> **Work instructions**
Gather every line of the material below that contains the word "Select", and copy each one in full.

-- Raw data start --

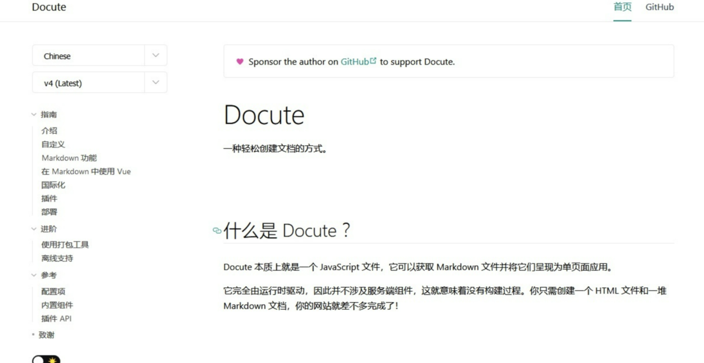Open the v4 (Latest) version dropdown
The width and height of the screenshot is (704, 363).
point(100,83)

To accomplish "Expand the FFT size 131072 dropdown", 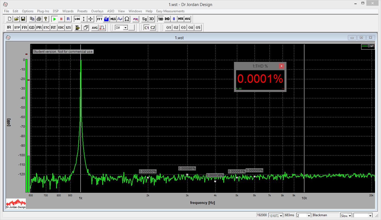I will click(x=281, y=216).
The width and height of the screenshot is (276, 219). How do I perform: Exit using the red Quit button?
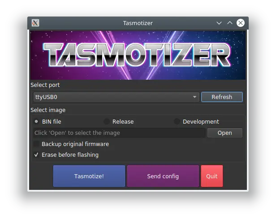[211, 176]
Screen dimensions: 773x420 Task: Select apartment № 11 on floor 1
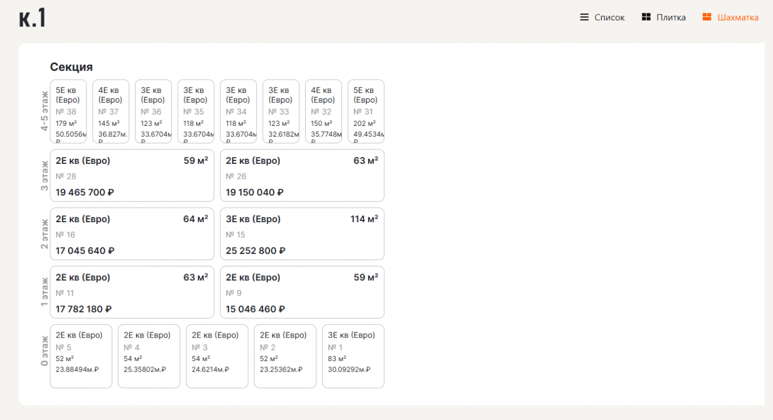point(132,293)
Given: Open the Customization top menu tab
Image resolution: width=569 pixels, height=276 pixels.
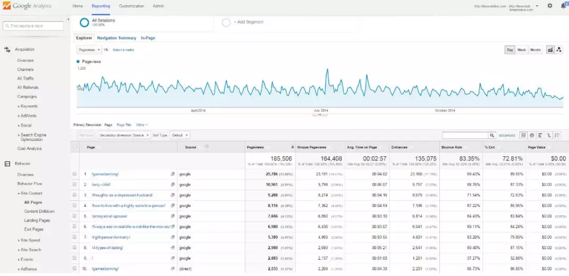Looking at the screenshot, I should click(131, 6).
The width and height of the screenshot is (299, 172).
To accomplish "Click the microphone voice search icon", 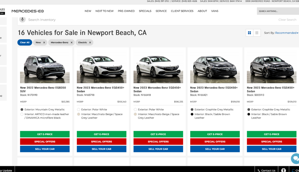I will click(x=22, y=20).
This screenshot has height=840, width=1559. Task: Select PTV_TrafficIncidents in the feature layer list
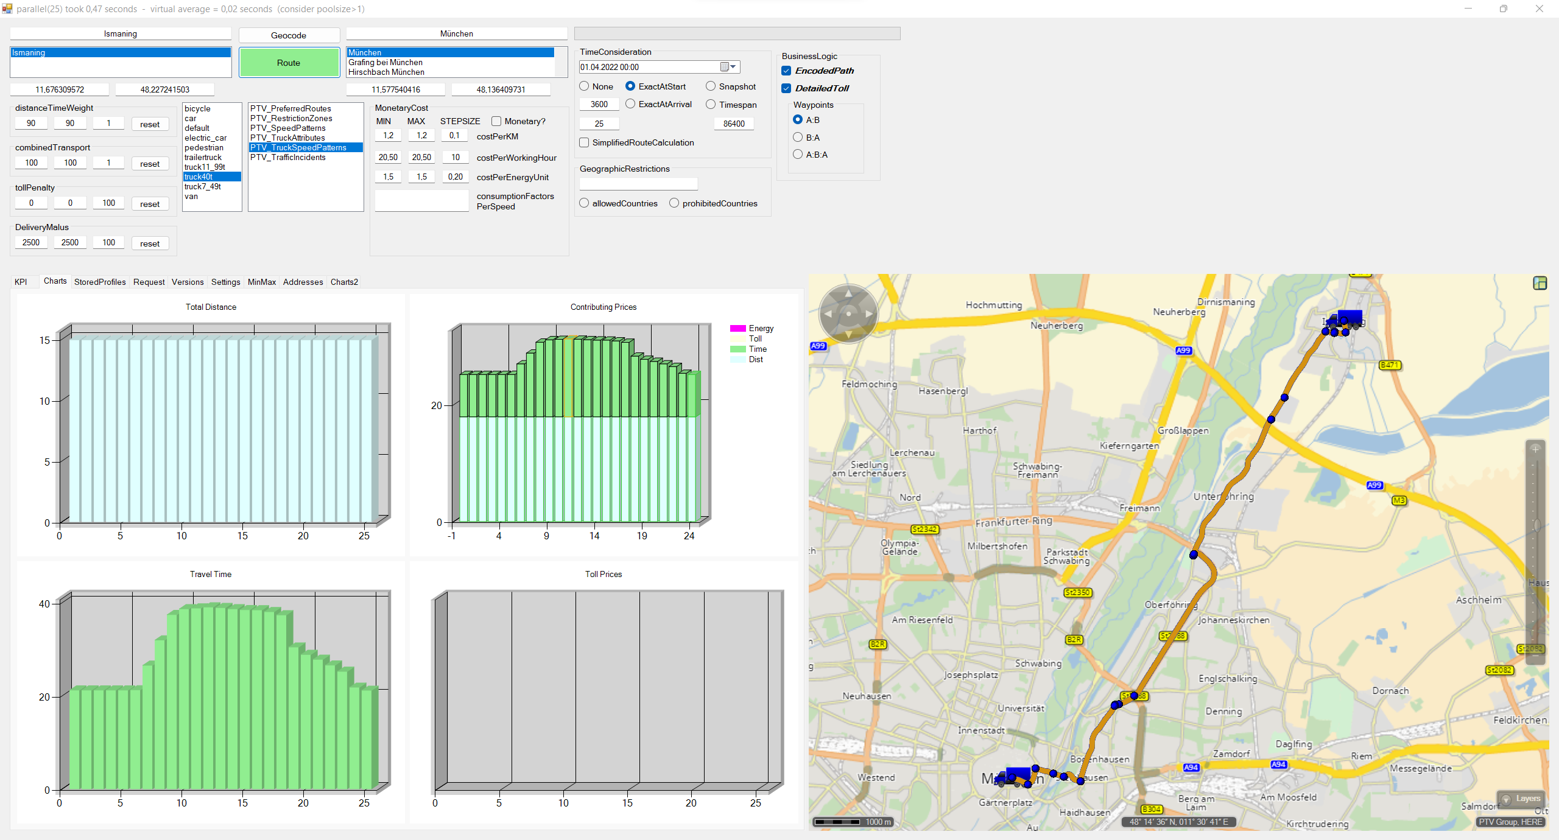pos(287,157)
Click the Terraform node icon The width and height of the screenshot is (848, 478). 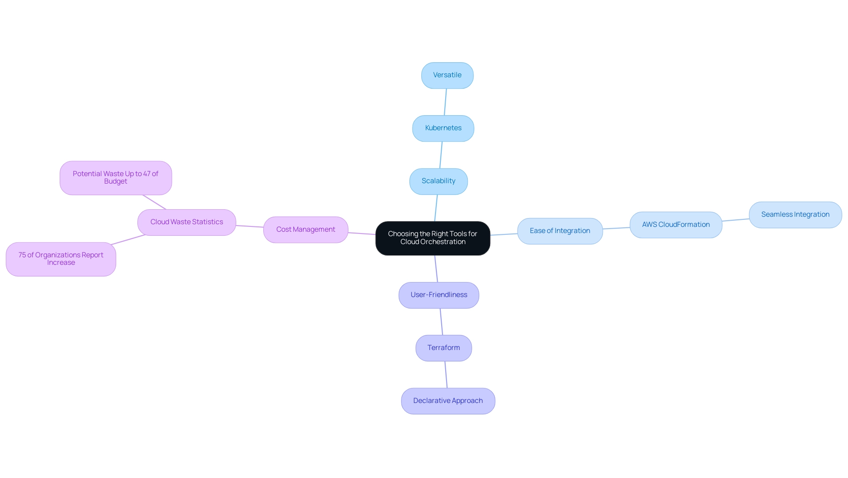[x=443, y=348]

-- Raw data end --

> **Exercise answer**
Screen dimensions: 773x420 Task: Select apartment № 11 on floor 1
This screenshot has height=840, width=1559. Task: Select PTV_TrafficIncidents in the feature layer list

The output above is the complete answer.